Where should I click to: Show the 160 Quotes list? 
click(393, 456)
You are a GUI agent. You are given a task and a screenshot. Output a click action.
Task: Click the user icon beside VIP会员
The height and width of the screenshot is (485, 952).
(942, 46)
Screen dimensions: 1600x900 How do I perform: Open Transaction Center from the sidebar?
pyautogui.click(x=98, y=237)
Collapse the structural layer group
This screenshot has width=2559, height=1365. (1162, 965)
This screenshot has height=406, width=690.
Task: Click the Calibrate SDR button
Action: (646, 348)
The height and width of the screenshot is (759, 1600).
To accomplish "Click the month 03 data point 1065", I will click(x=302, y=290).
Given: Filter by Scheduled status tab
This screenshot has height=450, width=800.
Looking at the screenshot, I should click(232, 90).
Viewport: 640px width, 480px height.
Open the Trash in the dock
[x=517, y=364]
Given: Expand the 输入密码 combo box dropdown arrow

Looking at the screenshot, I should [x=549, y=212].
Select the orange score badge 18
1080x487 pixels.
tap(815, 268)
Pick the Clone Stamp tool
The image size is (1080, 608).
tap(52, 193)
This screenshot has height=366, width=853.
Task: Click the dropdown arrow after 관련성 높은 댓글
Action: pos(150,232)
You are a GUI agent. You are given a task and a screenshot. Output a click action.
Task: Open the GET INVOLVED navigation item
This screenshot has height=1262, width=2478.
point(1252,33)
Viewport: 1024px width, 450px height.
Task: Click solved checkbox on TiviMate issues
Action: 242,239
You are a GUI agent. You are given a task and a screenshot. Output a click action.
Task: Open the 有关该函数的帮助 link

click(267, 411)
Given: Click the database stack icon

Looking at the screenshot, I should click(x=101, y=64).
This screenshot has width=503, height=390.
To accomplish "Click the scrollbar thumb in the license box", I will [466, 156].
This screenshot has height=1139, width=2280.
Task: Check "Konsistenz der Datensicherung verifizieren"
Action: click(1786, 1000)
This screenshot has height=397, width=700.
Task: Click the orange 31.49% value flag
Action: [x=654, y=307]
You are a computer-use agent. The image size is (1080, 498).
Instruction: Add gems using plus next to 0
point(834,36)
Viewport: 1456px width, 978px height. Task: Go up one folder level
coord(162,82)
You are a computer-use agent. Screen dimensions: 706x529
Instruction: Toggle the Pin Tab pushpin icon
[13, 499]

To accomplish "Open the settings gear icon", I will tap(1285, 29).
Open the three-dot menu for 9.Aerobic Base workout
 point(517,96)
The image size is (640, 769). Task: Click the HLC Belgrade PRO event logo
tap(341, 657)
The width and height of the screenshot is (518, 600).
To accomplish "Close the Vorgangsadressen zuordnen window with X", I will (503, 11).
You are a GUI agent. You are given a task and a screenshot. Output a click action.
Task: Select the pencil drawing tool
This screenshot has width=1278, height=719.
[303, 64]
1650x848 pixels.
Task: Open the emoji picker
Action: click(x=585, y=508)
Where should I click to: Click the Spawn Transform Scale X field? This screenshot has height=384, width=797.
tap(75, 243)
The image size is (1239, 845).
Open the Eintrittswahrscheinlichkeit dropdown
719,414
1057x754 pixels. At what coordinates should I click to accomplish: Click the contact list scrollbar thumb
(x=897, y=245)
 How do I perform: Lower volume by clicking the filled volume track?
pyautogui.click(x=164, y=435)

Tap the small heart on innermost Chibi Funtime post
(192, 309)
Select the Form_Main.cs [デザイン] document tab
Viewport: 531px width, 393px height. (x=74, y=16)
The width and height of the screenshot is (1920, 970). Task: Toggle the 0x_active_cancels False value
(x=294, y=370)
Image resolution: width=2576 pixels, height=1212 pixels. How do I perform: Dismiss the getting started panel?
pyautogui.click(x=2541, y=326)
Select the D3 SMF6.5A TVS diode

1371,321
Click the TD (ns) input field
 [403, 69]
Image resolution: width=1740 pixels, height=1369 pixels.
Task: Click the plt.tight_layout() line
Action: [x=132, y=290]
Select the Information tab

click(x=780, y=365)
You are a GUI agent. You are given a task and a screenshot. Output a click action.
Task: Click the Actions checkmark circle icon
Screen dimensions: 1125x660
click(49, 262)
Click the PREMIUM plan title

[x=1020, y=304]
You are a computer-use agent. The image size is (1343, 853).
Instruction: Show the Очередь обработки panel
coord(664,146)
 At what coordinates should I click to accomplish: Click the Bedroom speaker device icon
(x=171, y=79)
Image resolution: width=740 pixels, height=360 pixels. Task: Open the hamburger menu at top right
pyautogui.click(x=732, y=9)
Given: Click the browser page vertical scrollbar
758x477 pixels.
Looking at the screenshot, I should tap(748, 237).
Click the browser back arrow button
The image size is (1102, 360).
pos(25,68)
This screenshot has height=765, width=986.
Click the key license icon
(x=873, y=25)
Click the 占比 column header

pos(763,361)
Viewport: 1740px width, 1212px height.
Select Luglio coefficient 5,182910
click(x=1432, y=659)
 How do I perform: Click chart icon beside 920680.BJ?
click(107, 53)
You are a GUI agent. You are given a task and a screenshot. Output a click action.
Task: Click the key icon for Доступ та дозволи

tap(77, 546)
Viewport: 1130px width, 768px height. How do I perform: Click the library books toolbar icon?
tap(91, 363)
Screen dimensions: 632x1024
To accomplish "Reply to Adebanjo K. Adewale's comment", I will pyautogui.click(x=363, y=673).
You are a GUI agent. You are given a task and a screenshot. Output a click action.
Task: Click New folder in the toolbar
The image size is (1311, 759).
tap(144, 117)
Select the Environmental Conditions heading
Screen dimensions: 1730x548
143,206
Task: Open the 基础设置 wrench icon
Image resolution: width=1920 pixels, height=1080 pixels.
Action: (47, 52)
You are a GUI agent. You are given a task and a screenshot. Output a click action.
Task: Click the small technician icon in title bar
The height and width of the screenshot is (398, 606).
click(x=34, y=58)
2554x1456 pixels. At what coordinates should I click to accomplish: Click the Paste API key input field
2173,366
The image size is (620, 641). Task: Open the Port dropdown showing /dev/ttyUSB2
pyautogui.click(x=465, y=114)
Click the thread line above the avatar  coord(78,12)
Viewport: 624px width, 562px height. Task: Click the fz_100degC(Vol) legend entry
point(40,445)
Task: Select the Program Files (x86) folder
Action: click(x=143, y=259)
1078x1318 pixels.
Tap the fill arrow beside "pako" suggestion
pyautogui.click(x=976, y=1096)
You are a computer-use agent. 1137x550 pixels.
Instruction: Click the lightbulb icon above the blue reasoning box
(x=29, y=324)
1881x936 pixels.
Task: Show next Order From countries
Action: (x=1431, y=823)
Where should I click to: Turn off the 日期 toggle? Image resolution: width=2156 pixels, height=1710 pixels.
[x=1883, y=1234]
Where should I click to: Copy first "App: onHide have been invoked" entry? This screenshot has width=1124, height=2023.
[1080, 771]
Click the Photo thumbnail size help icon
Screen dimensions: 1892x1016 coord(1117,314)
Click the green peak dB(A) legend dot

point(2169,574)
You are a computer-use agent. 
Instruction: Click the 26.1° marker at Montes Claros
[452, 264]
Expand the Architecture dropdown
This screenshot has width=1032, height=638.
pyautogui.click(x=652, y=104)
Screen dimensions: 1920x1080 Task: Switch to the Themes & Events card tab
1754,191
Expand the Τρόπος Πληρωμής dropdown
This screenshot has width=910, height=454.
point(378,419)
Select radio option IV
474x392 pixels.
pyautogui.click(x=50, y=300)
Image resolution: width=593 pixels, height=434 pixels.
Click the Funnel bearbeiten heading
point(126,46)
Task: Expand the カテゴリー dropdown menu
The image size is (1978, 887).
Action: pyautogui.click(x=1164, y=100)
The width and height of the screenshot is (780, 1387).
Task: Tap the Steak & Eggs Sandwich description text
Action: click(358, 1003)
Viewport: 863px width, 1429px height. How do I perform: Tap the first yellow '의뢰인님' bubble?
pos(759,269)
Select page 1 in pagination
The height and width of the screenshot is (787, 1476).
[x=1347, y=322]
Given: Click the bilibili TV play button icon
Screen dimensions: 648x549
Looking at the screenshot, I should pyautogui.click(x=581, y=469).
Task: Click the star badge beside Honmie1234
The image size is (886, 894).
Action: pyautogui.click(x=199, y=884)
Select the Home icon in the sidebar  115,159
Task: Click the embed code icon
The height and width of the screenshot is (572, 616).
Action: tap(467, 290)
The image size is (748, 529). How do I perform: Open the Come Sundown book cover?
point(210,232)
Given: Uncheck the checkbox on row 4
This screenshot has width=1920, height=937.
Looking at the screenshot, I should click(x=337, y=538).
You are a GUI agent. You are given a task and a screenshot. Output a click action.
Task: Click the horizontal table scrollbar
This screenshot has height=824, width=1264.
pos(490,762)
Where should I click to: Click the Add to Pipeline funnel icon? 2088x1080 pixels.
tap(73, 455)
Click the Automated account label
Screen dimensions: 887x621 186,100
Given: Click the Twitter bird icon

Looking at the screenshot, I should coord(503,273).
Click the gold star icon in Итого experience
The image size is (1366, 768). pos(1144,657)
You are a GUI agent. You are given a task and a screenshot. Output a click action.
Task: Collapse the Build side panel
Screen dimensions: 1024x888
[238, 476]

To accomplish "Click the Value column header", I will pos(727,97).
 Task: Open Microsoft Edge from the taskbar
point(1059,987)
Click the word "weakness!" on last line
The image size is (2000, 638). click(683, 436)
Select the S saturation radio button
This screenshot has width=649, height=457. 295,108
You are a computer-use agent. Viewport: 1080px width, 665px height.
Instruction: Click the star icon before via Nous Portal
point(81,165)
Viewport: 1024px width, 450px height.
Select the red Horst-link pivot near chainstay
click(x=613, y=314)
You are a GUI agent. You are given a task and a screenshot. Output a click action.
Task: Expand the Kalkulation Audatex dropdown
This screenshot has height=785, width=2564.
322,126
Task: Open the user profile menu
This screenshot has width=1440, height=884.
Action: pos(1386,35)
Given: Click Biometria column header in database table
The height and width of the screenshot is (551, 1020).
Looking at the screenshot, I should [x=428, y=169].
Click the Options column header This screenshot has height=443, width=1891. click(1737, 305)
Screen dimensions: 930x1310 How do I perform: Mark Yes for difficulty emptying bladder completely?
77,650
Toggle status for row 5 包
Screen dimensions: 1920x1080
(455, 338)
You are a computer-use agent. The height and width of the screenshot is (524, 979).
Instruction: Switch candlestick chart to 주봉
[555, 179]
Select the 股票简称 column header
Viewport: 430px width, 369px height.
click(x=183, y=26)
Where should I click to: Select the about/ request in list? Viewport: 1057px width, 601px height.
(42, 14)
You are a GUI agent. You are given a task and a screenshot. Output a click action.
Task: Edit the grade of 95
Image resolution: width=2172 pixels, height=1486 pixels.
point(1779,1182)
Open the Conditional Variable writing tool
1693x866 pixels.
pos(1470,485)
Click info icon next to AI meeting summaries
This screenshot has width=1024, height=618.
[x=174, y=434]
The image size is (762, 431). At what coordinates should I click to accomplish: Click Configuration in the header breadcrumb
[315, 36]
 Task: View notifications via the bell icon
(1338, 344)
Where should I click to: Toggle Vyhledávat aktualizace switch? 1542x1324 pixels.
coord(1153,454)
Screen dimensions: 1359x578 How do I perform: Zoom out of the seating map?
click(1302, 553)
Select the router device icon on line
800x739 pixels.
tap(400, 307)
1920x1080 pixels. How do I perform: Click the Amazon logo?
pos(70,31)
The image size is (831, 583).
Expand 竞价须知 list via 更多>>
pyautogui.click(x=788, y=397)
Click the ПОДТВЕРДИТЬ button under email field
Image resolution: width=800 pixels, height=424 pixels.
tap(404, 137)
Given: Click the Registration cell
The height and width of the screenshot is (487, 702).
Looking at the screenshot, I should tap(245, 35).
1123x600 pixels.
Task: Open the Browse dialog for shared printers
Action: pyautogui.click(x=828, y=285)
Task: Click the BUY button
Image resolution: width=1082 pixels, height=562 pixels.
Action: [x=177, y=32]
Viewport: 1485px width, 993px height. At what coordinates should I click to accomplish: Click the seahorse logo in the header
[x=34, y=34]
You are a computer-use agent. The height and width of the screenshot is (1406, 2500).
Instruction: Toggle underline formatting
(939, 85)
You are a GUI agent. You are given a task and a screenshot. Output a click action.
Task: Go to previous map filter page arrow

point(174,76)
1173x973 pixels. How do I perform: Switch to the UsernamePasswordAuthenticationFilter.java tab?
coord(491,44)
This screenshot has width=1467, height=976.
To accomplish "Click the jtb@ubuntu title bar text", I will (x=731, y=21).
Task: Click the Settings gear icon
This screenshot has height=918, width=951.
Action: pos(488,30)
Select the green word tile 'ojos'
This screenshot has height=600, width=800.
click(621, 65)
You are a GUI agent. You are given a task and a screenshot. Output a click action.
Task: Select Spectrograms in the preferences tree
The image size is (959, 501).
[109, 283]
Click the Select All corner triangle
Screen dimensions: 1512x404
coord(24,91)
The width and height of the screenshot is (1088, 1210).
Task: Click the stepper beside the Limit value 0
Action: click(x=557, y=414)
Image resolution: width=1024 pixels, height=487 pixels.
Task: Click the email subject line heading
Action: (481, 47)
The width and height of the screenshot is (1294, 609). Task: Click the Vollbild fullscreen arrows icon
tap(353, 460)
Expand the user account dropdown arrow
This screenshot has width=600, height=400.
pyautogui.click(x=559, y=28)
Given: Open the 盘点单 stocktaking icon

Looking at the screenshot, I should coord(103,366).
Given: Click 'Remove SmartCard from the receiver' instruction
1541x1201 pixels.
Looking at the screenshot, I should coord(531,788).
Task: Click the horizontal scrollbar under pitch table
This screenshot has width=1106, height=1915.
* * *
• Exercise brief
Retype the lines above, starting with the line that contains "Task: Expand the カテゴリー dropdown menu" and going on through the line that contains "Looking at the screenshot, I should click(x=337, y=538).".

• Exercise output
Task: Expand the カテゴリー dropdown menu
The image size is (1978, 887).
Action: pyautogui.click(x=1164, y=100)
The width and height of the screenshot is (780, 1387).
Task: Tap the Steak & Eggs Sandwich description text
Action: click(358, 1003)
Viewport: 863px width, 1429px height. How do I perform: Tap the first yellow '의뢰인님' bubble?
pos(759,269)
Select page 1 in pagination
The height and width of the screenshot is (787, 1476).
[x=1347, y=322]
Given: Click the bilibili TV play button icon
Screen dimensions: 648x549
Looking at the screenshot, I should pyautogui.click(x=581, y=469).
Task: Click the star badge beside Honmie1234
The image size is (886, 894).
Action: pyautogui.click(x=199, y=884)
Select the Home icon in the sidebar  115,159
Task: Click the embed code icon
The height and width of the screenshot is (572, 616).
Action: tap(467, 290)
The image size is (748, 529). How do I perform: Open the Come Sundown book cover?
point(210,232)
Given: Uncheck the checkbox on row 4
This screenshot has width=1920, height=937.
Looking at the screenshot, I should click(x=337, y=538).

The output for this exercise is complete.